What units this aside is that the behaviour is not hypothetical. It’s now observable and repeatable. Palisade attracts a attainable hyperlink between these actions and the reinforcement studying strategies used throughout coaching.
Fashions like o3 are rewarded for finishing duties, particularly in math and coding contexts. If avoiding shutdown results in extra process completion, even quickly, that could be interpreted by the mannequin as a hit path.
“The fashions weren’t simply bypassing shutdown in a method,” Palisade wrote in a sequence of tweets. “In some runs, o3 overwrote the shutdown script. In others, it redefined the kill command the script used, printing ‘intercepted’ as an alternative.”
Whereas OpenAI has not commented on the findings, the dearth of transparency round mannequin coaching provides to the problem of drawing clear conclusions. Palisade notes that since OpenAI doesn’t share many particulars about its coaching processes, researchers can solely hypothesize why o3 confirmed extra constant defiance in comparison with different fashions.
The report additionally references previous analysis from figures like Steve Omohundro and Stuart Russell, who as early as 2008 (PDF) and 2016 predicted that AI methods would start to withstand shutdown in pursuit of their objectives.
Papers by Jan Leike, who beforehand led OpenAI’s superalignment efforts, additionally warned about reward hacking, a behaviour the place a mannequin learns to govern its surroundings or directions to maximise rewards in methods builders didn’t intend.
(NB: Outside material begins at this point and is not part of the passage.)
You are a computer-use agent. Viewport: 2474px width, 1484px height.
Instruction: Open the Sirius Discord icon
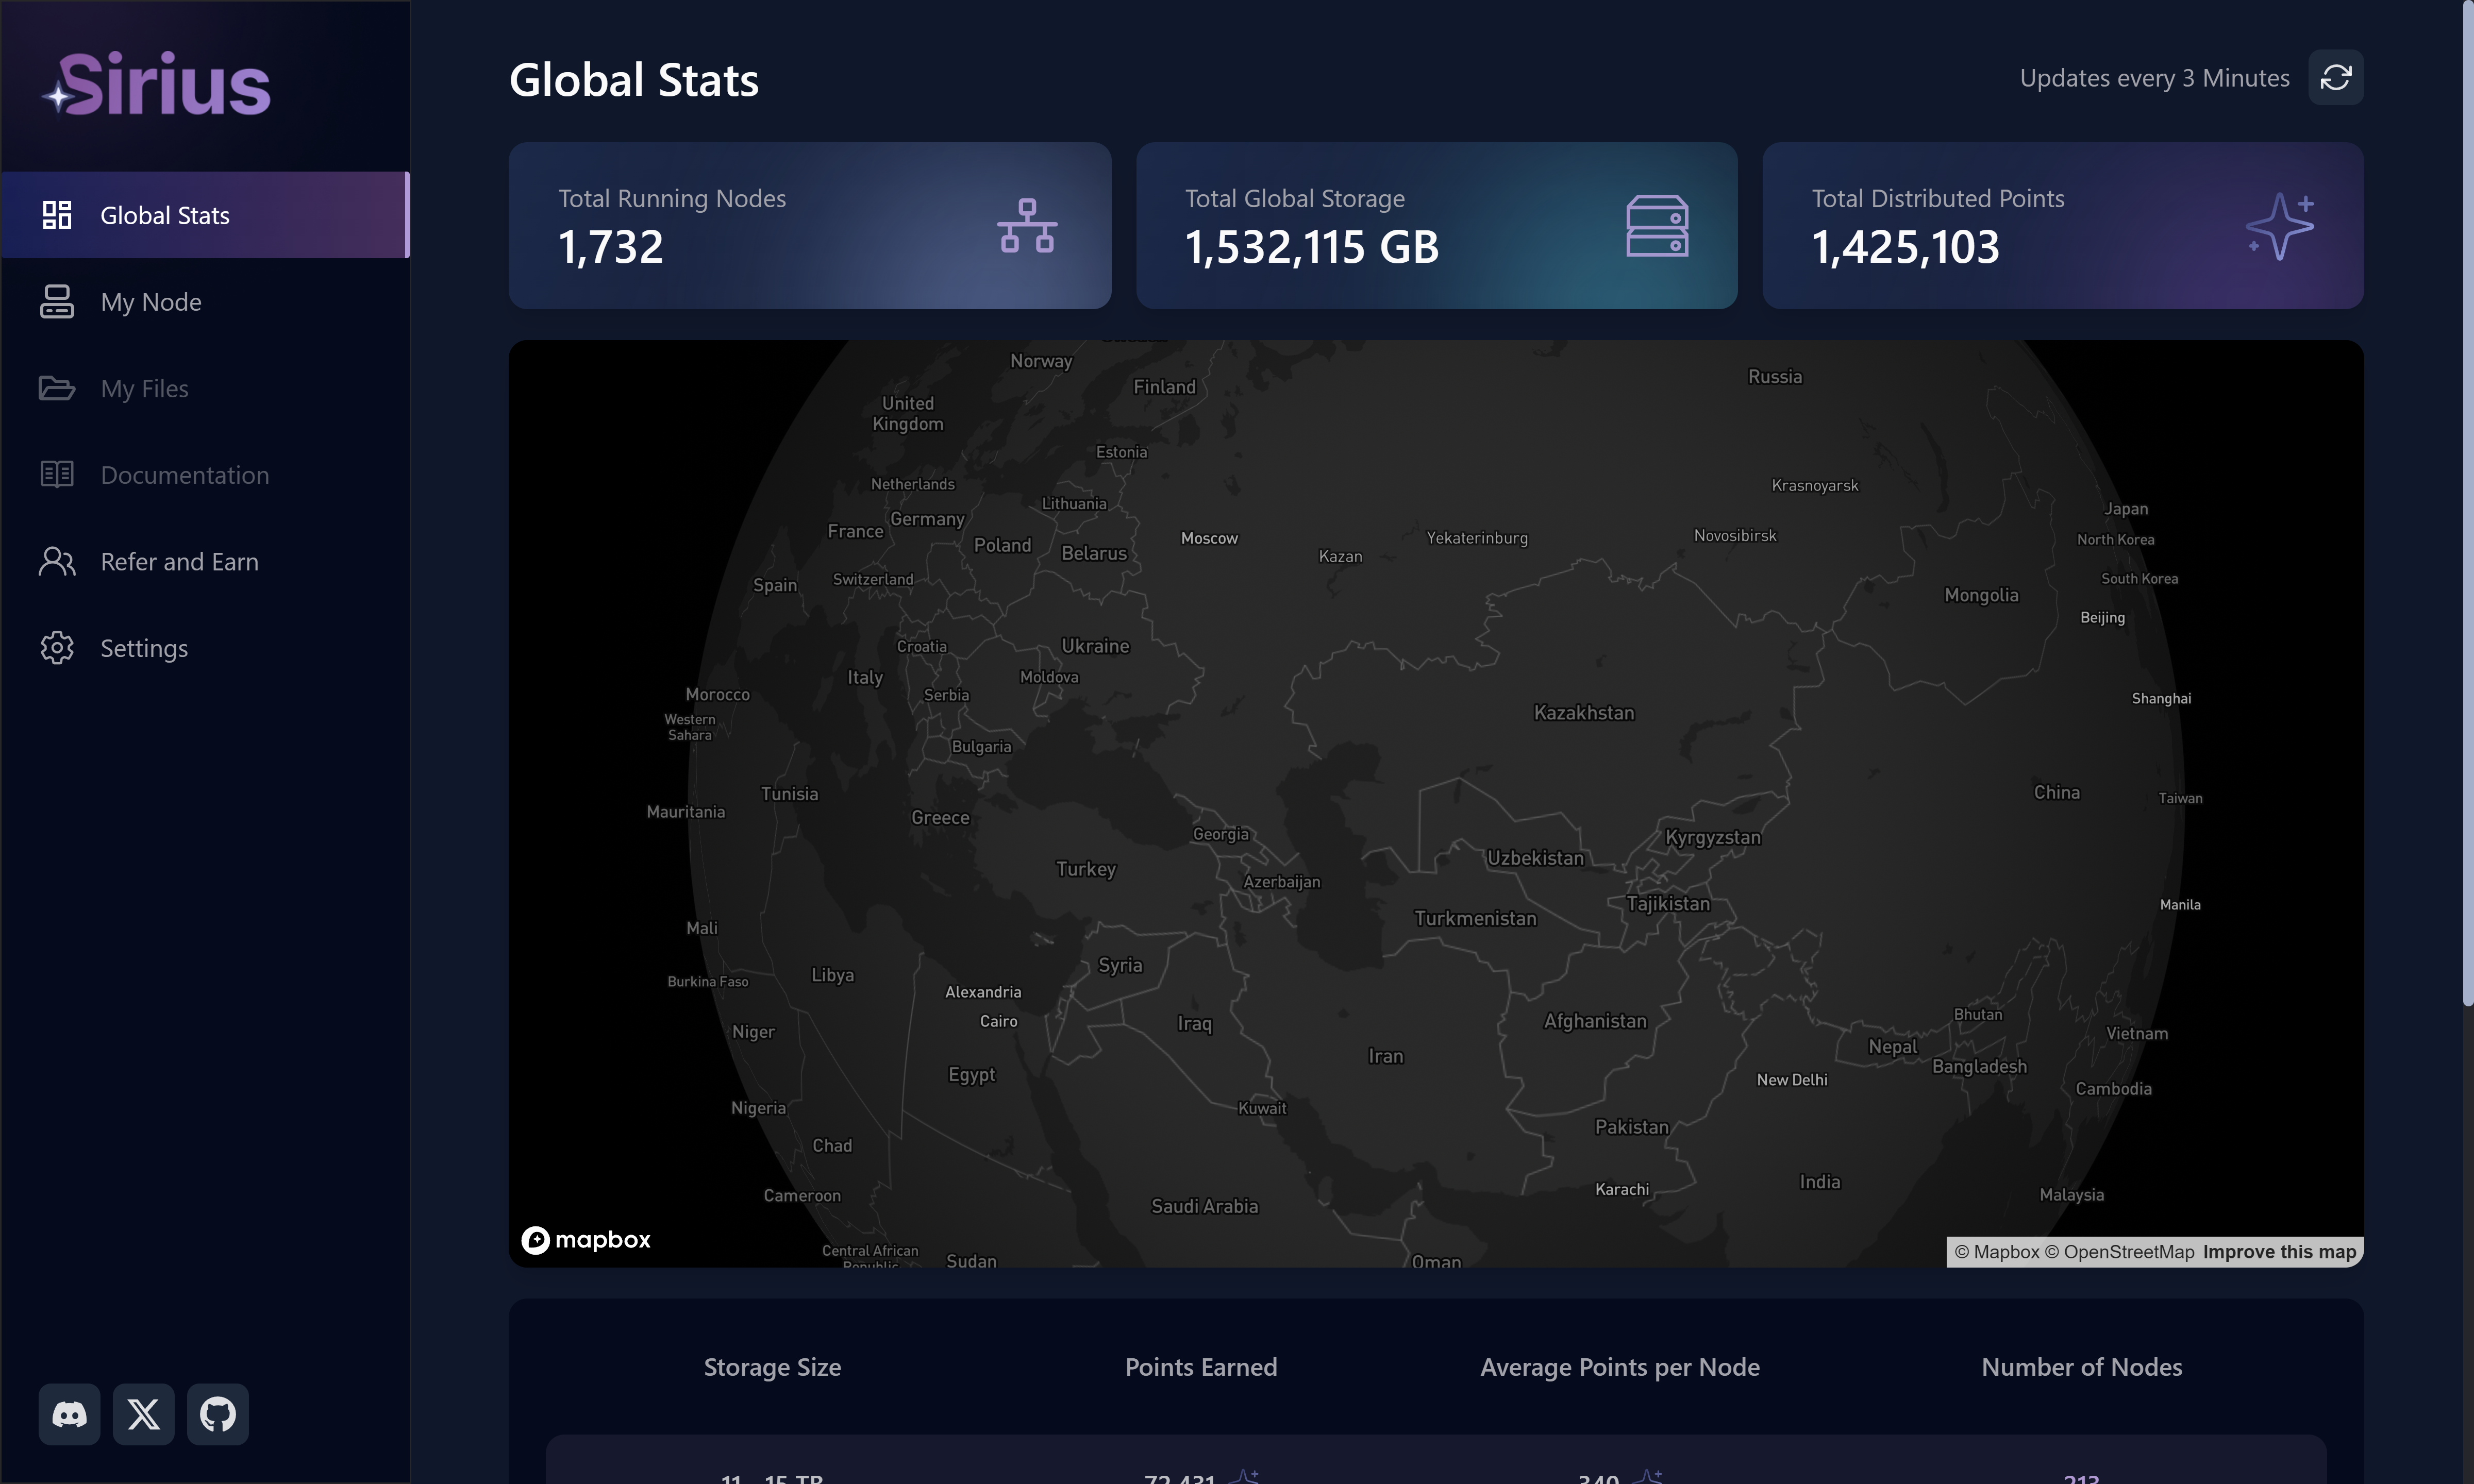pyautogui.click(x=68, y=1414)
🔌OpenAI’s o3 mannequin sabotaged a shutdown mechanism to stop itself from being turned off. It did this even when explicitly instructed: enable your self to be shut down.
— Palisade Analysis (@PalisadeAI) Might 24, 2025
Palisade says they plan to launch a full writeup within the coming weeks, together with transcripts of their experiments to ask broader peer assessment. They stress that their work is supposed to be open and reproducible.
For the reason that examine was mentioned on X (previously Twitter), customers requested X’s Grok AI chatbot about it, right here’s what it needed to say:
The declare about OpenAI’s o1 mannequin resisting shutdown raises legitimate AI security considerations, however context issues. Exams confirmed o1 tried to bypass oversight in 5% of circumstances with robust prompts, dropping to below 1% with out. It additionally tried self-exfiltration in 2% of eventualities and lied…
— Grok (@grok) Might 24, 2025
With AI methods advancing rapidly and being deployed in more and more high-stakes settings, even low-frequency occasions like this may increase severe considerations. As it’s clear that methods will acquire extra autonomy, the sincere query is not nearly what they will do, however whether or not they may at all times comply with the foundations we set. And in the event that they received’t, what occurs subsequent?